■ EXCERPT TO READ
------------------------------------------------

In Box 4 of their Review1, Noor and Feder listed ten examples of genes involved in forming a reproductive barrier that could lead to speciation events.

The authors wrote: “...we could be surprised in the future as more barriers are mapped and prove to involve mechanisms such as meiotic drive or genomic conflict to a greater extent than is currently appreciated” (page 858). One argument that stems from this statement is that there are many pathways that can result in speciation events, of which only a subset is fully appreciated so far.

In an attempt to investigate the genetic basis of speciation, one can treat speciation events in a similar way to complex traits: as in other complex traits, speciation involves both genetic and environmental factors and it is hard to tell whether some factors have more weight than others.

However, unlike in the case of many complex traits, there might be a hierarchy among the factors involved in speciation events owing to the basic requirements of the process; that is, factors involved in the formation of reproductive barriers will be ranked higher than factors involved in mere adaptation to specific cellular processes. In order to create a reproductive barrier, disruption of gene flow is required, which can be most efficiently created by systems that are important enough to have the potential to undergo tight-and-fast co-evolutionary processes. Such attributes can be included when ranking the importance of mechanisms that lead to the formation of new species. It is possible to apply ranking to factors involved in the formation of reproductive barriers: first, factors that form a 'solid' barrier, such as those involved in sperm–ovum recognition, will not allow the formation of an interspecific hybrid; second, factors that allow the formation of a hybrid, but will affect its competence in life and its ability to reproduce; and third, factors that allow the formation of a hybrid and will not affect its ability to live, but will dramatically affect the hybrid's fitness in such a way that it will be selected against and rapidly disappear from the population.

------------------------------------------------

■ DATA RECORDS
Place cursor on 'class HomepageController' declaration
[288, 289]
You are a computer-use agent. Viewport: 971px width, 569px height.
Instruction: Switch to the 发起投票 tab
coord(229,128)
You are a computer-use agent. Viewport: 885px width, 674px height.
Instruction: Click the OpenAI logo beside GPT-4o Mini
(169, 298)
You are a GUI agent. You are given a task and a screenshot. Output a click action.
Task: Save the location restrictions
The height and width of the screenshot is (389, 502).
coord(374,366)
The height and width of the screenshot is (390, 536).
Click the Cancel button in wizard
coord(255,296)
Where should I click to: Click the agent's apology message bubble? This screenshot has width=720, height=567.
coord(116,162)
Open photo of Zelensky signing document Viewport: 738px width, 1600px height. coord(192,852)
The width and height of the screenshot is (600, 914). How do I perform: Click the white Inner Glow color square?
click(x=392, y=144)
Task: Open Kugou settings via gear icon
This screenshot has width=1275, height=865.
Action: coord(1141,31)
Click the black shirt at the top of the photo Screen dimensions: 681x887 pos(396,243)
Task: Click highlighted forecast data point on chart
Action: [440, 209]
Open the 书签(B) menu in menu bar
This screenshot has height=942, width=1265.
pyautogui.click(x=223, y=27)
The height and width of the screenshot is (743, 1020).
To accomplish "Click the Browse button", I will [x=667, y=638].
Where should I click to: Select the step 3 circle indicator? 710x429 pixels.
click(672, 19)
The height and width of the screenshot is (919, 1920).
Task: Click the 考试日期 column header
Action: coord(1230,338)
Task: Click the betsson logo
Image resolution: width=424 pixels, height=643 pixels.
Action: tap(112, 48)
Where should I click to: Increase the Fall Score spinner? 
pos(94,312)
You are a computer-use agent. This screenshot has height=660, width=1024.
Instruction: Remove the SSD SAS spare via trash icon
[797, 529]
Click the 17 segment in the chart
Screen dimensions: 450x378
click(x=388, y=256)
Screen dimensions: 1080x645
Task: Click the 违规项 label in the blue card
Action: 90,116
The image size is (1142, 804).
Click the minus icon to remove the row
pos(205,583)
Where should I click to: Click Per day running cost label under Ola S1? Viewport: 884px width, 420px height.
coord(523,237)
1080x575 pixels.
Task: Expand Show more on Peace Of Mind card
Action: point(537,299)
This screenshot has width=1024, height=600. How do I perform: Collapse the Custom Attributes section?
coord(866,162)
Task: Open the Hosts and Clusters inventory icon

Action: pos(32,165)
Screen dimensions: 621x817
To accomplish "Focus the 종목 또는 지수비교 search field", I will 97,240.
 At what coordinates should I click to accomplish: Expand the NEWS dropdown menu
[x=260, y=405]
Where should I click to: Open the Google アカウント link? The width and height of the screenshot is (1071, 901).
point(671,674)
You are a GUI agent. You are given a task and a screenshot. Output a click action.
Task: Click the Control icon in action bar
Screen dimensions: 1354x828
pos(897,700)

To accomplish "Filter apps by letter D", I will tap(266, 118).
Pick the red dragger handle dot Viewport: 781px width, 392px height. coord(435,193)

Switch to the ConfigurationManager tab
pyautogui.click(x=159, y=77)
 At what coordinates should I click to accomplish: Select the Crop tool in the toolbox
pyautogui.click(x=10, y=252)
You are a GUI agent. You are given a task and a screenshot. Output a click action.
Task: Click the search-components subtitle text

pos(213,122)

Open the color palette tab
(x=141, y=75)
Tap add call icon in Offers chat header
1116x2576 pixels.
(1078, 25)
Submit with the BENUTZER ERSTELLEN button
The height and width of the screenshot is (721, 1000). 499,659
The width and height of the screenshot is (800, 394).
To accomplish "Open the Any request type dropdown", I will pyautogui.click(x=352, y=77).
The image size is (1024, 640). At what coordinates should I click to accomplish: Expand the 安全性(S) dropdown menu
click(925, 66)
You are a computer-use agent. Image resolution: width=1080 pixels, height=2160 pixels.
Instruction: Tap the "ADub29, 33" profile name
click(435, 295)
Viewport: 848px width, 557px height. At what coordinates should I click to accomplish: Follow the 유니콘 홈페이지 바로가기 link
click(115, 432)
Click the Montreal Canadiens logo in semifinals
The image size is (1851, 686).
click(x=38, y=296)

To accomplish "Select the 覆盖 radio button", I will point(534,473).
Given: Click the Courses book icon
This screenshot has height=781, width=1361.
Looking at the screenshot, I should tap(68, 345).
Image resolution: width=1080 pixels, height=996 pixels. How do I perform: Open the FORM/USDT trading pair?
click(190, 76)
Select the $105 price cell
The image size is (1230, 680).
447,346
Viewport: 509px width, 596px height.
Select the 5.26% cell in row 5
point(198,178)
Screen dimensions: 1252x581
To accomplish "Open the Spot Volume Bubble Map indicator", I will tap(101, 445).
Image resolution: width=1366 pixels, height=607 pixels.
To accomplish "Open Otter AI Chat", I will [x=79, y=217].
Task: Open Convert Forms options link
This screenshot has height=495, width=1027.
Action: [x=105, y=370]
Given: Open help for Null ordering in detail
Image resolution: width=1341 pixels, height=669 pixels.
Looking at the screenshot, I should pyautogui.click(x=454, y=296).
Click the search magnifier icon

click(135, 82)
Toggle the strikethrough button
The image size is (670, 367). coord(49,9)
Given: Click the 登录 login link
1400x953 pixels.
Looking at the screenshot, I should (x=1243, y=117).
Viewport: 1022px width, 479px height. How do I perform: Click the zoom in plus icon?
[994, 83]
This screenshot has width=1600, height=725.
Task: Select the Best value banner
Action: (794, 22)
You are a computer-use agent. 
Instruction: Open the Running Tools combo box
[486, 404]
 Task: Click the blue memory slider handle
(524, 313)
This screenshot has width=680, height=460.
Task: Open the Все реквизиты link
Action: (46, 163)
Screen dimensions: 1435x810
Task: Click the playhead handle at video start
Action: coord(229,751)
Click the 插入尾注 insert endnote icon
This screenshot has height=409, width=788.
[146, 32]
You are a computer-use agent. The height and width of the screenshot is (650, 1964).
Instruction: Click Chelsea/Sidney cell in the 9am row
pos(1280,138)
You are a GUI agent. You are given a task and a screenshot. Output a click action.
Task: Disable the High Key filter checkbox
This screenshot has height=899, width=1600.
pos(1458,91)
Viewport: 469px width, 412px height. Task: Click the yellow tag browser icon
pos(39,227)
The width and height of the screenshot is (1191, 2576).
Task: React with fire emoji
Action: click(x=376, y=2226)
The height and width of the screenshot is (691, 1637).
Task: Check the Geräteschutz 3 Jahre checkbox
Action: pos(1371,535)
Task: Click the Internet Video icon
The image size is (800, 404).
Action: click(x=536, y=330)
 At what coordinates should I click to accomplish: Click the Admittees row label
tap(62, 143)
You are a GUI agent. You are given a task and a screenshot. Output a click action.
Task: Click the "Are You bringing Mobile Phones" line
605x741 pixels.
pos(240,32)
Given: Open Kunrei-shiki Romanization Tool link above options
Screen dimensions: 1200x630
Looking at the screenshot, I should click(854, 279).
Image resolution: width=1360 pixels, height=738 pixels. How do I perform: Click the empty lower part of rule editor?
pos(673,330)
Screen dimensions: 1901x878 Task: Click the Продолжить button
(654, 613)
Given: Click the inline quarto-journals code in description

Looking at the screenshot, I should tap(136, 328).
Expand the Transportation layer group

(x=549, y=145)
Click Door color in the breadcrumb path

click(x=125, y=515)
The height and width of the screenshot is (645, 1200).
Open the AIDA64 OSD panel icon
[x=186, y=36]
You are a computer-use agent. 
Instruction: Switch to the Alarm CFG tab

------------------------------------------------

■ PROBLEMS AND TASKS
a: Reproduce the passage on speciation and reproductive barriers word for word, starting at "In Box 4 of" and ending at "to speciation events.".
b: Write what comes next in the passage on speciation and reproductive barriers, picking up right after its last sentence.

■ EXERCISE RESPONSES
a:
In Box 4 of their Review1, Noor and Feder listed ten examples of genes involved in forming a reproductive barrier that could lead to speciation events.

b:
Applying such a ranking approach means that genetic factors involved in speciation processes might not be evenly weighted. Moreover, there could be factors that carry more than one of the characteristics required for the speciation process, which increases their importance for speciation. Previously, two such mechanisms have been discussed, and they are mentioned by Noor and Feder as examples: chromosomal aberrations and sperm–ovum recognition proteins2,3. An additional mechanism that might have equal importance to these two mechanisms is the oxidative phosphorylation (OXPHOS) system, one subunit of which (cytochrome c) was mentioned by Noor and Feder. We would like to point out several unique characteristics of mitochondrial OXPHOS that support a possible major role for its involvement in speciation: first, the mitochondrial-OXPHOS-driven energy production and translation machinery are encoded by both the nuclear and mitochondrial genomes, which differ tenfold in the pace of their sequence evolution4. This calls for tight co-evolution of the subunits and was shown to underlie poor compatibility of mitochondrial and nuclear-DNA-encoded subunits from closely related species5,6. Second, both nuclear- and mitochondrial-DNA-encoded OXPHOS subunits are subjected to evolutionary adaptive processes (positive selection)7,8. Third, mutations in mitochondrial OXPHOS subunits reduce reproductive potential in vertebrates and invertebrates9,10,11.

Taken together, regarding the speciation process as a complex trait, with some factors having a greater impact than others, might help to derive a model for the genetic basis of speciation, and assist in the discovery of novel speciation-associated mechanisms.